Jean Paoli was one of the leading members of the original XML working party and he had been working with SGML since 1985. SGML was a mark-up language that was mainly designed to allow manufacturers to pass complex design documents around. It worked very well at that task but never found its way into the mainstream of computing. Its biggest problem was its size, the specification was about a thousand pages and there was only one parser that implemented the complete standard. The other problem was that it was document centric, rather than data centric.

When Jean joined Microsoft in April 1996, officially to help develop IE4, it was a good chance to put into practice ideas that had floated around the SGML community for several years. Jean helped set up the first W3C committee for XML and by the end of the year 80 per cent of the standard was complete. Jean found that his knowledge and understanding of the power of SGML and mark-up languages in general, combined with the Microsoft engineers’ passion and understanding of simplicity and ease of use, enabled him to define XML. The XML specification was less than five per cent the size of SGML but in many ways more powerful.

Defining XML was Jean’s night job and during the day he helped develop Internet Explorer 4.0. The two came together by XML support being included in IE4 when it was launched at the end of 97. This was the time of the IE-Netscape wars and that discussion rather overshadowed the really important new bit of IE that was the XML support.

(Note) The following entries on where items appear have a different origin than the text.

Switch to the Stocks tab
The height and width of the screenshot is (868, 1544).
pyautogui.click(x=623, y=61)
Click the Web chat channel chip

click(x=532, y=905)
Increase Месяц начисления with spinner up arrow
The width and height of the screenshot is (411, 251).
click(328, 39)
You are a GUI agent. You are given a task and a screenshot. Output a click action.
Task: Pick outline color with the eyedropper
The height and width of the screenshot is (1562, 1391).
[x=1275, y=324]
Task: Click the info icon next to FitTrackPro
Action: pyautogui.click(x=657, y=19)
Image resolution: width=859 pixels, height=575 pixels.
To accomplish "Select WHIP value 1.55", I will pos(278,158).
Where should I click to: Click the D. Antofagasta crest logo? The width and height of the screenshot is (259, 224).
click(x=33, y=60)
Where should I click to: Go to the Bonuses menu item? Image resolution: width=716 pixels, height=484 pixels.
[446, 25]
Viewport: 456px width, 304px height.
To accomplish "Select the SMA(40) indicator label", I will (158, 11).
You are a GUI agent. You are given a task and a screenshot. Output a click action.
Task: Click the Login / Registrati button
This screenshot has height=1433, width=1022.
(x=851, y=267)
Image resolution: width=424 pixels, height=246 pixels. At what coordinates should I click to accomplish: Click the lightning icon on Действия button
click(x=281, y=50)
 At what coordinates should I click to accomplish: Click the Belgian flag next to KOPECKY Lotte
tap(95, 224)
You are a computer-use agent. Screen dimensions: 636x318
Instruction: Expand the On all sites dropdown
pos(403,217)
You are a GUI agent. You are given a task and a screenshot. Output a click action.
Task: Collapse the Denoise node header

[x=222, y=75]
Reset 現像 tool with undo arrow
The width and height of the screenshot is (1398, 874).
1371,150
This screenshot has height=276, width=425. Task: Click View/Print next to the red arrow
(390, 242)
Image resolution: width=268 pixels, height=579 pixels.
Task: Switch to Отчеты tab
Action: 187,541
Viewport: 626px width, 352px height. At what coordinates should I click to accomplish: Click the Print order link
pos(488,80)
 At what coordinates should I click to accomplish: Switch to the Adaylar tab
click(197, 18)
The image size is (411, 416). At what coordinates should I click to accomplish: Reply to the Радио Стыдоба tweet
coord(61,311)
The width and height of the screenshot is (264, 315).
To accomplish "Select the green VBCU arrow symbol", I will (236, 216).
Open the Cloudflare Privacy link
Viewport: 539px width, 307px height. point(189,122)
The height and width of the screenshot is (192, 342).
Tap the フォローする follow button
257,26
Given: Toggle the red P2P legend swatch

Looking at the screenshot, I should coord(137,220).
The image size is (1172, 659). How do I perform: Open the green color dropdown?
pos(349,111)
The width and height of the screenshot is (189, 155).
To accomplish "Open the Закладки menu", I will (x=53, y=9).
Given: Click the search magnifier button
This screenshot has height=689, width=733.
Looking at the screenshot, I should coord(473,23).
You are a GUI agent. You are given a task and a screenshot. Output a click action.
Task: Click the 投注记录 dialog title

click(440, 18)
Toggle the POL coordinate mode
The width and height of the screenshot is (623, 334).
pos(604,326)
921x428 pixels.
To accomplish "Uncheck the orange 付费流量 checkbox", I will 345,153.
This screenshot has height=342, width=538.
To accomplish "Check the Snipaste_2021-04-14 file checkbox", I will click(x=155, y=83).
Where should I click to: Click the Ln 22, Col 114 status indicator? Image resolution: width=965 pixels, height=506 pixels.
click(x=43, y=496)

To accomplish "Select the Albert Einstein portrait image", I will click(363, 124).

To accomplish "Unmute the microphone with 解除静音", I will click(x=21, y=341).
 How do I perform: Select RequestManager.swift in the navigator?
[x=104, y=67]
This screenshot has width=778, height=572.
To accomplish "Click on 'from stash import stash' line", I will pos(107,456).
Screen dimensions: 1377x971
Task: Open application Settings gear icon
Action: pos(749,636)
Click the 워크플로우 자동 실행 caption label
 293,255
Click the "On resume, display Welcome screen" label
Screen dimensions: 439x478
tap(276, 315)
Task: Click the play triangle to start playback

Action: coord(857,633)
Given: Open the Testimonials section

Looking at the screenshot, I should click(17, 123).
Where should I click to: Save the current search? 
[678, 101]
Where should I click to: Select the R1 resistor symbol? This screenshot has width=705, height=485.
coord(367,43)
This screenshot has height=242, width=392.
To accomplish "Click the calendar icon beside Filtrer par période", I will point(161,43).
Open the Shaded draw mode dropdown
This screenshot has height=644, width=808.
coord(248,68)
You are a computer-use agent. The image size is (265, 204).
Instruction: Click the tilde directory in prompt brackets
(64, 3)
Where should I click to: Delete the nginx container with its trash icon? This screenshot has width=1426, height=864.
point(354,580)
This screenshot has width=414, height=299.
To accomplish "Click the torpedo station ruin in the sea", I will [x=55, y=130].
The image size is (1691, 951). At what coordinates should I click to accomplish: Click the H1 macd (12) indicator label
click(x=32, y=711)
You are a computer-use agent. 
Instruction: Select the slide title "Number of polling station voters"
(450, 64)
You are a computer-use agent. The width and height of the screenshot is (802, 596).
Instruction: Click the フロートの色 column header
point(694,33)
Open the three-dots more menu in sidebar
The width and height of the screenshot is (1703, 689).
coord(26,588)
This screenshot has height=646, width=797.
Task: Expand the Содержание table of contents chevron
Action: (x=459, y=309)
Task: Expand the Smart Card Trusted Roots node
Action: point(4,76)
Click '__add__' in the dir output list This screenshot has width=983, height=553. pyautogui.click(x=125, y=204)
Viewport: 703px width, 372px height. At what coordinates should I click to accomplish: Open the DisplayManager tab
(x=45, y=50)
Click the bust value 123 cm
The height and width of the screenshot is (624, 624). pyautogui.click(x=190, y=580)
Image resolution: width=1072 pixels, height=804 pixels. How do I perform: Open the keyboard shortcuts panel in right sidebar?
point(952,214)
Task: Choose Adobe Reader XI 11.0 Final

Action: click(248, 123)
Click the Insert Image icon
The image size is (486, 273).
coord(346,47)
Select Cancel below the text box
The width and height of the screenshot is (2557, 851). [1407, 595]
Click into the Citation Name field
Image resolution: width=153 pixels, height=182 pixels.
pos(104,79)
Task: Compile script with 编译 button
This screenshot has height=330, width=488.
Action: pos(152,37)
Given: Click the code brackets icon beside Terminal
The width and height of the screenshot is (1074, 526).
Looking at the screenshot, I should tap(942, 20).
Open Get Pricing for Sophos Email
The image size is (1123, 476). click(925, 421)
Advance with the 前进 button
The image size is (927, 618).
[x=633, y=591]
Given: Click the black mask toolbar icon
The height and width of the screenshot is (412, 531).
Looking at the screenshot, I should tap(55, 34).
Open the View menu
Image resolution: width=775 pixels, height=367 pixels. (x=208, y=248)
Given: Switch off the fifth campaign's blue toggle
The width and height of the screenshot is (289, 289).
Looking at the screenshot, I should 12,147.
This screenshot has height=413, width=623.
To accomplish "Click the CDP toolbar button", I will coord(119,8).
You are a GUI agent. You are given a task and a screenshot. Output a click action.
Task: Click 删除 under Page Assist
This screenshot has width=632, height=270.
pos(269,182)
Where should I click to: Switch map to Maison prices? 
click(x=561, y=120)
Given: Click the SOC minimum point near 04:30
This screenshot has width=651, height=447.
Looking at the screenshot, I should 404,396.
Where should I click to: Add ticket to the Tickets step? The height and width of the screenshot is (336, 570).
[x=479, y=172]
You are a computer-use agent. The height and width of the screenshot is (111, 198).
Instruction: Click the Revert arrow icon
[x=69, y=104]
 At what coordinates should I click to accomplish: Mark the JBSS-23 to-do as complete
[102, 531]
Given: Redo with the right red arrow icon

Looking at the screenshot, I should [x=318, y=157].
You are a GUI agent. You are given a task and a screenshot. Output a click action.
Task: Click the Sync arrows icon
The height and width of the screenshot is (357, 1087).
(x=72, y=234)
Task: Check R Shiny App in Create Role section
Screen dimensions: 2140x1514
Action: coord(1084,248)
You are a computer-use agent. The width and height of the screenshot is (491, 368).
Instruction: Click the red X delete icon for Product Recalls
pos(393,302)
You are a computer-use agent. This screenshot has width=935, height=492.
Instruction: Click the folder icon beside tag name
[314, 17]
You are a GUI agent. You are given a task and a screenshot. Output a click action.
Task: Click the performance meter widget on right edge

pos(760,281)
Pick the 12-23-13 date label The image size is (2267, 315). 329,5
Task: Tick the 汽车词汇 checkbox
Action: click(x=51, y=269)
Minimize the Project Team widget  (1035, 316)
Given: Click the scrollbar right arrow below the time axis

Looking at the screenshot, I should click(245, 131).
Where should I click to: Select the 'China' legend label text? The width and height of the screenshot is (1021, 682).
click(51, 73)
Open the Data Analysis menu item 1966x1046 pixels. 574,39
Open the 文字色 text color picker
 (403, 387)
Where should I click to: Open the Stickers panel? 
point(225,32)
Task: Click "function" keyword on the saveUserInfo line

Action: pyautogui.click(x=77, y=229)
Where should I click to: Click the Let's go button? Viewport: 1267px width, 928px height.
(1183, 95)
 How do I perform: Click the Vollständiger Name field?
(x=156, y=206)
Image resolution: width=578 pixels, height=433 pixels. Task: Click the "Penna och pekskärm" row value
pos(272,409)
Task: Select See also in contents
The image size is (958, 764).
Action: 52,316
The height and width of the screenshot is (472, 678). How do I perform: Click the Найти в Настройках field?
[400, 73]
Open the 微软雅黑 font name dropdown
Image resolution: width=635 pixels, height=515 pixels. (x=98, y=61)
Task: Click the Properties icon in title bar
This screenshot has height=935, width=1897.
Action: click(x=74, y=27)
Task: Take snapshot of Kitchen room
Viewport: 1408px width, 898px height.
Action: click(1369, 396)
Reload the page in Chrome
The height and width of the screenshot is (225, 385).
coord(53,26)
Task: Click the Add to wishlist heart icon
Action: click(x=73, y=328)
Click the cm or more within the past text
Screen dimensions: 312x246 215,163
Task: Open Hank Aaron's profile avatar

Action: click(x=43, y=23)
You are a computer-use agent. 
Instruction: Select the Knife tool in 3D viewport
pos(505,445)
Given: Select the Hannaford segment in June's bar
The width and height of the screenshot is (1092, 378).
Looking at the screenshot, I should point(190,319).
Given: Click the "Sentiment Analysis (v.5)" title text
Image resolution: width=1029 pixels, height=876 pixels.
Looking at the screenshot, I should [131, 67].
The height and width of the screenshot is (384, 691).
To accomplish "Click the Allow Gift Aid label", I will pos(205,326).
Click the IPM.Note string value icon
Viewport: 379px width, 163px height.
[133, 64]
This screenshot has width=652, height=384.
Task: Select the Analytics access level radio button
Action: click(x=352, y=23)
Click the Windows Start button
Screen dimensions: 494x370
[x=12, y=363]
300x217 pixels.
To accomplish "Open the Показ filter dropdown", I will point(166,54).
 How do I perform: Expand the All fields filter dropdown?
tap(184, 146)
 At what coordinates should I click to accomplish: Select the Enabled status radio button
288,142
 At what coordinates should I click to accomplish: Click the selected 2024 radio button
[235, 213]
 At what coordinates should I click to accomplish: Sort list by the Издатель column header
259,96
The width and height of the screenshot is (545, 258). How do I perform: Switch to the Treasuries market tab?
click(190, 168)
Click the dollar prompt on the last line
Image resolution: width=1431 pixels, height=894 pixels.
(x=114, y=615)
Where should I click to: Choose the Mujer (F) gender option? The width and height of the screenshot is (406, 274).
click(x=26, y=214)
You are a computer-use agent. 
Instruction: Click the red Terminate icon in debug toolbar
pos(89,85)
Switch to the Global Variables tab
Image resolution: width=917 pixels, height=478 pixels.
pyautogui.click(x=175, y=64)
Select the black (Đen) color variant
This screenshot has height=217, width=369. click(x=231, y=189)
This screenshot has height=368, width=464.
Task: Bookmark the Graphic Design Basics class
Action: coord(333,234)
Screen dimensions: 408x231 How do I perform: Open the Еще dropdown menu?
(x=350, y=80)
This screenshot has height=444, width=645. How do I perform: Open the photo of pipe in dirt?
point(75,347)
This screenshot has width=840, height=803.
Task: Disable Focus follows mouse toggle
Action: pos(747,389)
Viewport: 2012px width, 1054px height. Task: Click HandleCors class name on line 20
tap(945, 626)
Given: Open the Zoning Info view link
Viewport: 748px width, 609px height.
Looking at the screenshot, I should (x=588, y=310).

Included in IE4 was the implementation of CDF (the precursor of RSS) which was the first use of XML. The importance of CDF was that it showed the power of XML to transport data from one environment to another in such a way that the producers and consumers did not need to have any direct knowledge of each others environments.

The amazing thing about this story is the speed at which it happened; less than two years from a standards committee being set up, to product coming out in the market, is unusual. This happened because the requirement was well understood and Bill Gates recognised its importance and gave it his backing.

XML is now imbedded into most of Microsoft’s products and central to all of its strategy. And, as they say... the rest is history.

I asked Jean about WordML. When it was first announced, it seemed very Office-centric to me, and I felt that it should have been a more generalised document mark-up language. Jean explained that the raison d’etre for WordML is for archiving Word documents. There is a real problem with documents that have to be kept for a long time (think of birth certificates) if they are stored in internal Word format. The problem is that in 30 years' time they will probably be unreadable as the software will have moved on, let alone 100 years from now. So there is a need to be able to store these documents in a vendor and software neutral format and that is what WordML is designed to do. The schema definition is open source so that anyone can write a parser at any time to read and format the documents. To do this, WordML has to support all the functionality and the quirkiness of Word, and hence the WordML schema is by definition Word-centric.

On the other hand, what is more generally important is Offices’ support of any XML schema. This is an area that has quietly grown up and the first tech conference on the subject last week attracted more than 500 delegates.